● **Work order**
Look through the records below for the line with "Task: Open FX Exposure gear actions menu" and the line with "This screenshot has height=430, width=905.", then return those lines and all lines between, exactly.

● **Records for this exercise**
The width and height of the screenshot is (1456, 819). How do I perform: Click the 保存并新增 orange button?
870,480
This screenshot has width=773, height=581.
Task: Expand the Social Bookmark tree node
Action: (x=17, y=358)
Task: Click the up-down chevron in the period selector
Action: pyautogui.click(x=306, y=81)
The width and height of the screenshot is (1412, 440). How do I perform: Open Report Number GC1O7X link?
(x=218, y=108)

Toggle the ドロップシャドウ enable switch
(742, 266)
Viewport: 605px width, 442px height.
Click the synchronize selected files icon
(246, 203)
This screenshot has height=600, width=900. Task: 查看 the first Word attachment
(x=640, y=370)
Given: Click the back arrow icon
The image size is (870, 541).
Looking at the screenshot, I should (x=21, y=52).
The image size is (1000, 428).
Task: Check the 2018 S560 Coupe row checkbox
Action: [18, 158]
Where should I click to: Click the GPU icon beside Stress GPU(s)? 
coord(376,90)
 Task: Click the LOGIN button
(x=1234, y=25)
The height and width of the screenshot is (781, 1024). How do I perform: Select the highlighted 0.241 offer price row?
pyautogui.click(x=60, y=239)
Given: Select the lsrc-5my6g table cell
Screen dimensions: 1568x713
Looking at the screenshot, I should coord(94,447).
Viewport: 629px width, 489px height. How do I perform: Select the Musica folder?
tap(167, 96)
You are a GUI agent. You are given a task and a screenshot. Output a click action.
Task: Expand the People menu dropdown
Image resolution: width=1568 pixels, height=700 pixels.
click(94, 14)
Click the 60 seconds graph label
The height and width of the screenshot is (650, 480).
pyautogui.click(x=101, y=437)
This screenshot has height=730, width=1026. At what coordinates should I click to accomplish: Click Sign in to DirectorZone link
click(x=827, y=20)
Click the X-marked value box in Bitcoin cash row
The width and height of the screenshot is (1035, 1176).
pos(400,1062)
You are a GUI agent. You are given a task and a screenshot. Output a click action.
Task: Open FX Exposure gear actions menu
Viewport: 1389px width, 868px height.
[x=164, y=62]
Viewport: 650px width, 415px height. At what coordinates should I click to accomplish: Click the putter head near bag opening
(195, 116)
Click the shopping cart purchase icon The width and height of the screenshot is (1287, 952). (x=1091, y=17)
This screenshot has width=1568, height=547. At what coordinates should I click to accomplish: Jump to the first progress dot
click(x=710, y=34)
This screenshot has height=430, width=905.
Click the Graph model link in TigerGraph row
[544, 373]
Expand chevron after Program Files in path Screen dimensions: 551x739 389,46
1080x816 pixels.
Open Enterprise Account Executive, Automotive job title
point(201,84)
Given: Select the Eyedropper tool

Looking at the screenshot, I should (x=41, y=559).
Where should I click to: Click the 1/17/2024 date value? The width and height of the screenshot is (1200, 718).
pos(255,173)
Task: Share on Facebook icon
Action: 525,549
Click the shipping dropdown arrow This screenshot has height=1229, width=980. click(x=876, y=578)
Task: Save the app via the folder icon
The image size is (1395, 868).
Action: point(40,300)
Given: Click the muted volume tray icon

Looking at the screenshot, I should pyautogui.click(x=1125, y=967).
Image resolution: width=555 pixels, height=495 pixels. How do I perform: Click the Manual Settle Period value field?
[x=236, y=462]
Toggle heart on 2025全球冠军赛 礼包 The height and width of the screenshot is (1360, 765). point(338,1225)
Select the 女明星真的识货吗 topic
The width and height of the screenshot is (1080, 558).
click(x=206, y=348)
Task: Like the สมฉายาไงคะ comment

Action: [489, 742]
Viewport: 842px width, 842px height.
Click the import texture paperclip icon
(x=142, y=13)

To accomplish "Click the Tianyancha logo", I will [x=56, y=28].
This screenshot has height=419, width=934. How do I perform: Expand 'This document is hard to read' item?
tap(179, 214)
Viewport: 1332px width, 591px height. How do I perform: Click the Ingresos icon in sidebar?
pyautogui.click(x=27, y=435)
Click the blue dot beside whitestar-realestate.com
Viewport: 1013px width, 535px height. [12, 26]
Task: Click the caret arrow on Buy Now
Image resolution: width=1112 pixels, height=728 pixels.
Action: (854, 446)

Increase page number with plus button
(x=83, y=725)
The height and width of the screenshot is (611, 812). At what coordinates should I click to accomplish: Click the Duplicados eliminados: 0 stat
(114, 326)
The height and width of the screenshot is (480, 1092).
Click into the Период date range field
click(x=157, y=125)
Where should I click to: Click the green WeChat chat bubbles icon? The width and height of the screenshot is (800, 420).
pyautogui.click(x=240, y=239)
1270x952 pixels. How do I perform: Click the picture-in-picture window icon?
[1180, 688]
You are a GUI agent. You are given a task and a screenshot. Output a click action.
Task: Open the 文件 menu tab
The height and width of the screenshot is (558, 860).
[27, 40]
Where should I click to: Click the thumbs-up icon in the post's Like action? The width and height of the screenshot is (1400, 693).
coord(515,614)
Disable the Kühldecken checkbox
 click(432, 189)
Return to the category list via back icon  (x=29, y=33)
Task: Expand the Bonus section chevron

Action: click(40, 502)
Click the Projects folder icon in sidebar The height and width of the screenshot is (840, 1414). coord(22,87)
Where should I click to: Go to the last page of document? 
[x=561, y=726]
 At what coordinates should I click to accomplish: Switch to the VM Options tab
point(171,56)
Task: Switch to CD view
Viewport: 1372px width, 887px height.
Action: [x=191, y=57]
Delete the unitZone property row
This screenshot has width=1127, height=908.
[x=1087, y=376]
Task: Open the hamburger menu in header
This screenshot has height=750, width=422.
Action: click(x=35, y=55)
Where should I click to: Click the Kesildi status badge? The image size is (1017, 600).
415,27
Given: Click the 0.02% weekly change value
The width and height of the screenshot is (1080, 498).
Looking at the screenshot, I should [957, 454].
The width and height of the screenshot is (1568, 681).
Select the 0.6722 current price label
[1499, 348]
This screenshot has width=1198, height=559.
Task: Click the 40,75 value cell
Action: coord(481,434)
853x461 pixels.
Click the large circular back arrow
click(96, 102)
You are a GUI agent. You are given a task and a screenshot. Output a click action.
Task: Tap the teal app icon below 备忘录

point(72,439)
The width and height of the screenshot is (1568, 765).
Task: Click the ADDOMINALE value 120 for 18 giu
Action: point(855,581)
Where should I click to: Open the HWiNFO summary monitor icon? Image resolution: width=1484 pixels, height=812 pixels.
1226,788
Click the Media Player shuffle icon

● **Expected answer**
Task: Open FX Exposure gear actions menu
Viewport: 1389px width, 868px height.
[x=164, y=62]
Viewport: 650px width, 415px height. At what coordinates should I click to accomplish: Click the putter head near bag opening
(195, 116)
Click the shopping cart purchase icon The width and height of the screenshot is (1287, 952). (x=1091, y=17)
This screenshot has width=1568, height=547. At what coordinates should I click to accomplish: Jump to the first progress dot
click(x=710, y=34)
This screenshot has height=430, width=905.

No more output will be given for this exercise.